Anda di halaman 1dari 4

***

Cinta kepada Allah merupakan konsekuensi keimanan. Tidak akan sempurna tauhid
(peng-Esaan) kepada Allah hingga seorang hamba mencintai Tuhannya secara
sempurna. Kecintaa tidak bisa didefinisikan dengan lebih jelas keculai dengan kata
“kecintaan” itu sendiri. Dan tidak bisa disifatkan dengan yang lebih jelas seperti kata
“kecintaan ” itu sendiri. Tidak ada sesuatu yang esensinya patut dicintai dari segala
sisi selain Allah, yang memang tidak boleh ada penyembahan, peribadatan,
ketundukan dan kepatuhan serta kecintaan yang sempurna kecuali hanya kepada
Nya –Subhanahu wa Ta’ala-.

Cinta kepada Allah, bukanlah sembarang cinta; tidak ada suatu apapun yang lebih
dicintai dalam hati seseorang selain Sang Penciptanya, Kreatornya. Dialah
Tuhannya, Sesembahannya, Pelindungnya, Pengayomnya, Pengaturnya, Pemberi
rezekinya, dan Pemberi hidup dan matinya. Maka mencintai Allah –Subhanahu wa
Ta’ala– merupakan kesejukan hati, kehidupan jiwa, kebahagiaan sukma, hidangan
batin, cahaya akal budi, penyejuk pKitangan dan pelipur perasaan.
Tiada suatu apapun menurut hati yang bersih, sukma yang suci, pikiran yang jernih
lebih indah, lebih nyaman, lebih lezat, lebih menyenangkan dan lebih nikmat dari
pada kecintaan kepada Allah, perasaan tenteram damai di sisi-Nya dan kerinduan
akan perjumpaan dengan-Nya.

Yahya Bin Mu’adz berkata :


“Ampunan-Nya mencakup (menggugurkan) seluruh dosa, lalu bagaimana lagi
dengan ridho-Nya? Ridho-Nya begitu mendominasi seluruh cita-cita dan harapan,
lantas bagaimana dengan kecintaan-Nya? Kecintaan-Nya begitu mengagumkan akal
pikiran, lalu bagaimana dengan kasih sayang-Nya? Kasih sayangnya begitu
melupakan segala yang selainNya, lalu bagaimana dengan kelembutan-Nya?

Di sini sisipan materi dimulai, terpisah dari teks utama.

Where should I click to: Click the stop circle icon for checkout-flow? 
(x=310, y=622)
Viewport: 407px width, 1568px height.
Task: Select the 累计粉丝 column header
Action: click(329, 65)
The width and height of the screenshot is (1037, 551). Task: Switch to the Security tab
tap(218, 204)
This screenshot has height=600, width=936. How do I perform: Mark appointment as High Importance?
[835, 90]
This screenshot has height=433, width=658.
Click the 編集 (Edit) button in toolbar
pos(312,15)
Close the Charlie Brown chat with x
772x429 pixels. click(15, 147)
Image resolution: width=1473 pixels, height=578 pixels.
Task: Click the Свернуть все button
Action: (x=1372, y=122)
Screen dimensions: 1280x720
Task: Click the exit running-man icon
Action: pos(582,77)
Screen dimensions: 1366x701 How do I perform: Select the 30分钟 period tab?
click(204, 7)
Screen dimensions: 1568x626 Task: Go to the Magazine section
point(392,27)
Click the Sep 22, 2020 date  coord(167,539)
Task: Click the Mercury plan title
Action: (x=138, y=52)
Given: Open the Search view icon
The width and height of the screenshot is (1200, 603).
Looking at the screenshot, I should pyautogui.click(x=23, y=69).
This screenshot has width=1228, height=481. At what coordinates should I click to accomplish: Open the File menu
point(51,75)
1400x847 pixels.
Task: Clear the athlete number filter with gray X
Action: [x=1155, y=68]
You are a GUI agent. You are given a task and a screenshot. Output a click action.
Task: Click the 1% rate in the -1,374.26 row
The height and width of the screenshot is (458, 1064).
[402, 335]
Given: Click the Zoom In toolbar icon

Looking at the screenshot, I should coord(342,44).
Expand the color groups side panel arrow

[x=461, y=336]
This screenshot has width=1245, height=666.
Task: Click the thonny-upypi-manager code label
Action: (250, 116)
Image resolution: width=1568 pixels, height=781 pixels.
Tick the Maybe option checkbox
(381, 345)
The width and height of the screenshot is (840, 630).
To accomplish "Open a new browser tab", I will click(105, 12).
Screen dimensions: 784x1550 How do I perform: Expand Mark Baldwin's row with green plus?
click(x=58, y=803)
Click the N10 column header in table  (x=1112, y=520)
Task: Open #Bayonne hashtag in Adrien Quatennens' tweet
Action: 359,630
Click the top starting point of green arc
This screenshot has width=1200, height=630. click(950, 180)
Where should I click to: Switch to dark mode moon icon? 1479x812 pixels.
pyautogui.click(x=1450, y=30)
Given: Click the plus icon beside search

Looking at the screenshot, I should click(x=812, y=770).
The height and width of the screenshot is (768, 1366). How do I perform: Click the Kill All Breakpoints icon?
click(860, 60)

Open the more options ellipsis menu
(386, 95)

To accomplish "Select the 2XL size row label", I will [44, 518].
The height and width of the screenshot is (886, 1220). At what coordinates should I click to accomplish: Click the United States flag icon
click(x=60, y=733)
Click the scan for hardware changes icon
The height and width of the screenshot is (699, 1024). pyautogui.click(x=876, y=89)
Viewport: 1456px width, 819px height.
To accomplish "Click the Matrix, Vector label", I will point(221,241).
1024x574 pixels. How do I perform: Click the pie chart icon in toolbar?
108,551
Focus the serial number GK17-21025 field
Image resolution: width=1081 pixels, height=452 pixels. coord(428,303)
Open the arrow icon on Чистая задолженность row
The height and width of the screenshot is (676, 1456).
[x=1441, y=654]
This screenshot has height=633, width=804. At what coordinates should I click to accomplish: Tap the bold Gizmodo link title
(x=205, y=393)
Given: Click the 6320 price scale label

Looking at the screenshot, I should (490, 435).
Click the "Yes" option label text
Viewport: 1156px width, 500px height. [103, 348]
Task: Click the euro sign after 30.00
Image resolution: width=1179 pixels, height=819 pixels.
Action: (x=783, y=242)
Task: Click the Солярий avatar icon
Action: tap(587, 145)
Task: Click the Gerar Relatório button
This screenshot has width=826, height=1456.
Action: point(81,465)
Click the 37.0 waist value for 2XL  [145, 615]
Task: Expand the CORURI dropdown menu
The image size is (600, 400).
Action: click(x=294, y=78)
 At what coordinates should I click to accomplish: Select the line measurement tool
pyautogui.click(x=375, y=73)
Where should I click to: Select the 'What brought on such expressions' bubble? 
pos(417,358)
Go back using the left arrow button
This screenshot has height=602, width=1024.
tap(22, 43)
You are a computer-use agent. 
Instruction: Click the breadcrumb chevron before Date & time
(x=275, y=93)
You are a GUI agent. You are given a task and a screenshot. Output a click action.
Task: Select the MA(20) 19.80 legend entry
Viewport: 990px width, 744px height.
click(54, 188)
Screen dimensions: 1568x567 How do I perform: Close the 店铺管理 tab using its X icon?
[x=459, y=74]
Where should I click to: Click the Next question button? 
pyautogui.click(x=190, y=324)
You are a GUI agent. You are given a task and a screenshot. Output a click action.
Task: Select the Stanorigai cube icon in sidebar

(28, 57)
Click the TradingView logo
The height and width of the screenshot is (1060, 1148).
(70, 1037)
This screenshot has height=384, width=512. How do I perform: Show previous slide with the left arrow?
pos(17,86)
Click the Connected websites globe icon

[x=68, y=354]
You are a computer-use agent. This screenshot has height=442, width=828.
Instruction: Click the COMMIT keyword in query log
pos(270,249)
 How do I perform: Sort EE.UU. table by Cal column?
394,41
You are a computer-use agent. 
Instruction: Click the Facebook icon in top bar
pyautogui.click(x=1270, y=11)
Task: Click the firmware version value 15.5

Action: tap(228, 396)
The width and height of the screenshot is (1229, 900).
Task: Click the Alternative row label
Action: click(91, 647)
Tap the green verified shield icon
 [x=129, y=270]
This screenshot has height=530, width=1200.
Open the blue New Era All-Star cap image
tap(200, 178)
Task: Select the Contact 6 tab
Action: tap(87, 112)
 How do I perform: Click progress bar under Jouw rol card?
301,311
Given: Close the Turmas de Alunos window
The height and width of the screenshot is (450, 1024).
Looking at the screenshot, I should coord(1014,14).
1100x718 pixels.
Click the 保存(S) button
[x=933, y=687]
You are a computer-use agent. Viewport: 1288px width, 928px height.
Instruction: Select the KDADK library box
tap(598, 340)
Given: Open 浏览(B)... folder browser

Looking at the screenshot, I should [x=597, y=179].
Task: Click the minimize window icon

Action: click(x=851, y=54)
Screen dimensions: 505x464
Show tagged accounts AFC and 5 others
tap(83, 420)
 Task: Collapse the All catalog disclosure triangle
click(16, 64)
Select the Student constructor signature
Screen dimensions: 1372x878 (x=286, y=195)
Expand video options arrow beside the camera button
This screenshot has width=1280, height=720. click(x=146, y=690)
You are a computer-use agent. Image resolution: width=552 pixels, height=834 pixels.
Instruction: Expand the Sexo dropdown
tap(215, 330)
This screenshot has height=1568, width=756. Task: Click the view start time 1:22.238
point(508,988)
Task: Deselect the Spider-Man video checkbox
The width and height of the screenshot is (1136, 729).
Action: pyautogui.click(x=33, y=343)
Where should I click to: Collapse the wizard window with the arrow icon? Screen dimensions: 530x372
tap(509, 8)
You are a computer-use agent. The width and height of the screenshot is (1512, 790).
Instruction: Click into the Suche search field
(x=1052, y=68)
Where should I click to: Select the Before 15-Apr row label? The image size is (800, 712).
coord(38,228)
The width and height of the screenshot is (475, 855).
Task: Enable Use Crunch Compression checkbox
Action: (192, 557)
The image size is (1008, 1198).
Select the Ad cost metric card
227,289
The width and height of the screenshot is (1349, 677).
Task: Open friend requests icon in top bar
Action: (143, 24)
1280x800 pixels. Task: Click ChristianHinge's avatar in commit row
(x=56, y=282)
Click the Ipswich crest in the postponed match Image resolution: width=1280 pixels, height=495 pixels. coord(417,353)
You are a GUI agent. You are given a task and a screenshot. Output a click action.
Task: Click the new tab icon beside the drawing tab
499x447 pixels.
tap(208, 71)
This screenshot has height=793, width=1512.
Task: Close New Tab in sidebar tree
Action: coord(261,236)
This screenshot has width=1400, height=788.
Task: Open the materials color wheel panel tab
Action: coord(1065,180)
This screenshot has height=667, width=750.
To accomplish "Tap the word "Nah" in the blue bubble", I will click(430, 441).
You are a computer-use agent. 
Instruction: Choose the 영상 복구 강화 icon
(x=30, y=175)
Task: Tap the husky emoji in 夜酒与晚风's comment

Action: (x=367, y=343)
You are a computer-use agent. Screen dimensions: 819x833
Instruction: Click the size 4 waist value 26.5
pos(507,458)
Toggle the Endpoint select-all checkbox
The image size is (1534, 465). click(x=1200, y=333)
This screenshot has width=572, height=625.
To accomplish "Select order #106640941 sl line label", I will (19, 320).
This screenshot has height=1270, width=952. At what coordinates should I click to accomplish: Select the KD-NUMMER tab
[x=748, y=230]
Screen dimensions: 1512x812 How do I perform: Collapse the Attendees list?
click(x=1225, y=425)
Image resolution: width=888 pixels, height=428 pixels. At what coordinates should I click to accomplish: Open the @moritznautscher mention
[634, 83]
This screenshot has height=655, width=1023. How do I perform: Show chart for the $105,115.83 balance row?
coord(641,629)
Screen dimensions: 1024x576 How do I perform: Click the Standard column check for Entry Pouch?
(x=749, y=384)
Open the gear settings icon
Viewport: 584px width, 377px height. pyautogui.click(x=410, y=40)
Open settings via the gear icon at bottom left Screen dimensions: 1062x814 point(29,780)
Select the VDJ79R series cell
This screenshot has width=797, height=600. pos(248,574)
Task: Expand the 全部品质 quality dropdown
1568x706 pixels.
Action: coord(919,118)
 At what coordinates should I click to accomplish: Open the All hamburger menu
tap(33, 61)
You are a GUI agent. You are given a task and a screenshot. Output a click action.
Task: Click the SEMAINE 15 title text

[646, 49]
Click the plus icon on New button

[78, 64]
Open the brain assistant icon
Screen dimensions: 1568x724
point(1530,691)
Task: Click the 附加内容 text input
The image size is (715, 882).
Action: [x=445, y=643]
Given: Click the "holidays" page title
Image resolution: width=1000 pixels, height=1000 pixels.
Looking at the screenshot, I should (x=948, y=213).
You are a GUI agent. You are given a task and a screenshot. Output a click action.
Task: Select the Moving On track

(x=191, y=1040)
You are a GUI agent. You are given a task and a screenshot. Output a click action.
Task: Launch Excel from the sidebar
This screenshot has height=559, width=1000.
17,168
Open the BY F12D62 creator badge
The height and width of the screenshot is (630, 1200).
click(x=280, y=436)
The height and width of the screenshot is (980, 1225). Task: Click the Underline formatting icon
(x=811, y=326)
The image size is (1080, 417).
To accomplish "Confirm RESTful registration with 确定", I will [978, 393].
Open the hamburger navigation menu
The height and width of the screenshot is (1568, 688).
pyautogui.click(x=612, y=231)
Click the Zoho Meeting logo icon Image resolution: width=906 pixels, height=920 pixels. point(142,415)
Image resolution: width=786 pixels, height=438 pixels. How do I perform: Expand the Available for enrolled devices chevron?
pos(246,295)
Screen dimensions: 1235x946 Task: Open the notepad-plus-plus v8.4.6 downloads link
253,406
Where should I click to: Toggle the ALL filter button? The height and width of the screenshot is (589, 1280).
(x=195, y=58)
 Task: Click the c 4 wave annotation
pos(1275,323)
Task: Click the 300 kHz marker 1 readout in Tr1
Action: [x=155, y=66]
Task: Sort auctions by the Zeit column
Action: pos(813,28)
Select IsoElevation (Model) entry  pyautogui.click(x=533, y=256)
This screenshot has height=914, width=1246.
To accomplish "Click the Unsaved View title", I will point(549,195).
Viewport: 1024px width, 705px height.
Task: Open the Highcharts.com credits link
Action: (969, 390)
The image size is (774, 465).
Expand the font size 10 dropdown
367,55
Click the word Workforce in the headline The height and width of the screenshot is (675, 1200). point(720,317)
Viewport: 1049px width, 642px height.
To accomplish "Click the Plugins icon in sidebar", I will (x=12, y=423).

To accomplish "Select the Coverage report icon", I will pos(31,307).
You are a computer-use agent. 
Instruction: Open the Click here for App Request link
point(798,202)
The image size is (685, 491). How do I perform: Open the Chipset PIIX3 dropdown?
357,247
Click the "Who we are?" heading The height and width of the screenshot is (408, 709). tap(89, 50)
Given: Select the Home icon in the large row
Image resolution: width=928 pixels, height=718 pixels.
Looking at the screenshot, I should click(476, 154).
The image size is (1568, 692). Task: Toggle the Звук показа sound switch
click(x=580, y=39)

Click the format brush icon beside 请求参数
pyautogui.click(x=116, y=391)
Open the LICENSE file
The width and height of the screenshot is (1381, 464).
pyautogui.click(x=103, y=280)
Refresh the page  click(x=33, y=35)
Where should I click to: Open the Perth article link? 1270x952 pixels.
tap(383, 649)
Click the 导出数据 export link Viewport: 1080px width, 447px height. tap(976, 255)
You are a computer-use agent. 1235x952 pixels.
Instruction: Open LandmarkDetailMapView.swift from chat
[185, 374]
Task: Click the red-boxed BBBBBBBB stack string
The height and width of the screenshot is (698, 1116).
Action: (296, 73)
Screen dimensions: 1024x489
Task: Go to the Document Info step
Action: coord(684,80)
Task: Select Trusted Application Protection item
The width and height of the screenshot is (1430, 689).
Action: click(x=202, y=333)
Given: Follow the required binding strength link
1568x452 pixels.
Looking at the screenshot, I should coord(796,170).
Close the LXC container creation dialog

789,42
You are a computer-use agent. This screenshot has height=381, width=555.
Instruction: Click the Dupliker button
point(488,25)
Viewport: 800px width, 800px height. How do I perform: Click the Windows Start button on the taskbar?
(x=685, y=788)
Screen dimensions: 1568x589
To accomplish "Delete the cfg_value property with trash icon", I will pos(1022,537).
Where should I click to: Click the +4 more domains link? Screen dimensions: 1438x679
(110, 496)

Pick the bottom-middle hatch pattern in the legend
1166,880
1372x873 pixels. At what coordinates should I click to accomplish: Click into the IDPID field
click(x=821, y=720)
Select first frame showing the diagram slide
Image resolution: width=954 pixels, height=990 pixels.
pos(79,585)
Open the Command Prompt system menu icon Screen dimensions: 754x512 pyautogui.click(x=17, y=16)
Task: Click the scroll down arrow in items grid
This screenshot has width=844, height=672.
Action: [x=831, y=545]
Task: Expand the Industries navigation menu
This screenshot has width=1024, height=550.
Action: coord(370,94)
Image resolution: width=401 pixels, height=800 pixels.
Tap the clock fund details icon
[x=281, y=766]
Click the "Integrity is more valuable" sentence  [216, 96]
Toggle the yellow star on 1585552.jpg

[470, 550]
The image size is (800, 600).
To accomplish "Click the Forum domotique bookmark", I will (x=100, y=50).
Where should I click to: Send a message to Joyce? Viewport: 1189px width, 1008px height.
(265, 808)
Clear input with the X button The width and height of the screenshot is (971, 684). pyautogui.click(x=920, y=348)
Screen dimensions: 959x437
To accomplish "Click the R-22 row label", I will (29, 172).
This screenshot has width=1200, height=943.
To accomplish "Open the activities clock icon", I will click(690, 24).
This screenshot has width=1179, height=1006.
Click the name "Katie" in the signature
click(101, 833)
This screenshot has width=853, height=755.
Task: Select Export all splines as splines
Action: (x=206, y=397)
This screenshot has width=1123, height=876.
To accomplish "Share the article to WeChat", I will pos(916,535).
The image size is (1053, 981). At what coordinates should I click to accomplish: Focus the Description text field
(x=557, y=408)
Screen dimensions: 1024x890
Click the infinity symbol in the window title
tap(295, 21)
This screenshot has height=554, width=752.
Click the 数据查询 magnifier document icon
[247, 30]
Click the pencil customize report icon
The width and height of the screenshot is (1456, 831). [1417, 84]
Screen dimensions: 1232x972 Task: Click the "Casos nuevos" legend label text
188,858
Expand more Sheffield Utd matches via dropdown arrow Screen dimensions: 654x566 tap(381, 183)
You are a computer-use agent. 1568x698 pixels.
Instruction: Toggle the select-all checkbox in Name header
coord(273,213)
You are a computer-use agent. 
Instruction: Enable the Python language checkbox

Maka, terukur dengan sejauh mana cinta kasih seseorang kepada Allah, sejauh itu
pula ia akan merasakan lezat dan manisnya iman. Barangsiapa yang hatinya karam
dalam kecintaan kepada Allah, maka cukuplah hal itu menjadikannya tidak perlu
dengan kecintaan, kekhawatiran dan kepasrahan hati kepada selain Allah. Sebab
tidak ada yang dapat memuaskan hati, tidak bisa mengisi relung-relung cinta
hatinya, serta tidak bisa mengenyangkan rasa laparnya kecuali cinta kepada Allah –
Subhanahu wa Ta’ala-.

***
Katakan saja hati seseorang mendapatkan segala apa yang melezatkan, tidaklah ia
merasa damai dan tenteram kecuali dengan kecintaannya kepada Allah –
Subhanahu wa Ta’ala-. Jika seseorang kehilangan cinta kepada Allah dalam
hatinya, maka kepedihan yang dirasakannya jauh lebih parah dari pada kepedihan
mata karena kehilangan cahaya pengelihatan, atau kepedihan telinga karena
kehilangan pendengaran, hidung karena kehilangan penciuman dan mulut karena
kehilangan kemampuan berbicara, bahkan kerusakan hati akibat kekosongan dari
rasa cinta kepada Allah sebagai Penciptanya, Pencetus wujudnya dan Tuhan
sesembahannya yang sejati, jauh lebih berat dari pada kerusakan fisik karena
terpisah dari nyawanya.
Esensi (hakikat) cinta adalah bilamana Kita merelakan segala yang Kita miliki untuk
seseorang yang Kita cintai sehingga tidak menyisakan sedikitpun apa yang ada
pada diri Kita. Di sinilah, maka kecintaan seseorang kepada Allah hendaklah
mengalahkan mendominasi segala perkara yang dicintai, sehingga apapun yang
dicintai oleh seseorang tunduk kepada cinta yang satu ini yang menjadi penyebab
kebahagiaan dan kesuksesan bagi dirinya.

Kadar kecintaan dalam hati orang yang mencintai Allah adalah bertingkat-tingkat.
Itulah sebabnya, Allah –Subhanahu wa Ta’ala– melukiskan betapa besarnya
kecintaan orang-orang mukmin kepada-Nya dalam firman-Nya :
]165 / ‫ِل [ البقرة‬ َ َ ‫َوٱلَّ ِذينَ َءا َمنُ ٓواْ أ‬
ِ ‫ش ُّد ُحبّا ِ َّ ه‬
“Orang-orang yang beriman sangat mendalam cintanya kepada Allah.”. Qs Al-
Baqarah : 165

Kata “Asyaddu” (sangat mendalam) menjadi bukti adanya tingkatan cinta dalam hati
mereka. Artinya, ada cinta yang lebih tinggi dan kemudian ada lagi yang lebih tinggi.
Cinta kepada Allah berarti kita mengutamakan segala sesuatu yang disenangi Allah
di atas diri kita, jiwa kita dan harta benda kita, lalu ketaatan kita kepada Allah dalam
kesendirian dan keramaian, kemudian kesadaran diri akan kelalaian Kita dalam
mencintai Allah. Seharusnya secara totalitas kita mencintai Allah dengan
mencurahkan jiwa dan raga serta pengembaraan hati dalam upaya mencari Sang
Kekasih, dengan lisan yang selalu bergerak untuk menyebut nama-Nya.
Rasulullah –shallallahu alaihi wa sallam– bersabda :“Aku memohon kepada-Mu agar
dapat mencintai-Mu, mencintai orang-orang yang mencintai-Mu dan mencintai amal
yang mendekatkan diriku untuk mencinta-Mu.”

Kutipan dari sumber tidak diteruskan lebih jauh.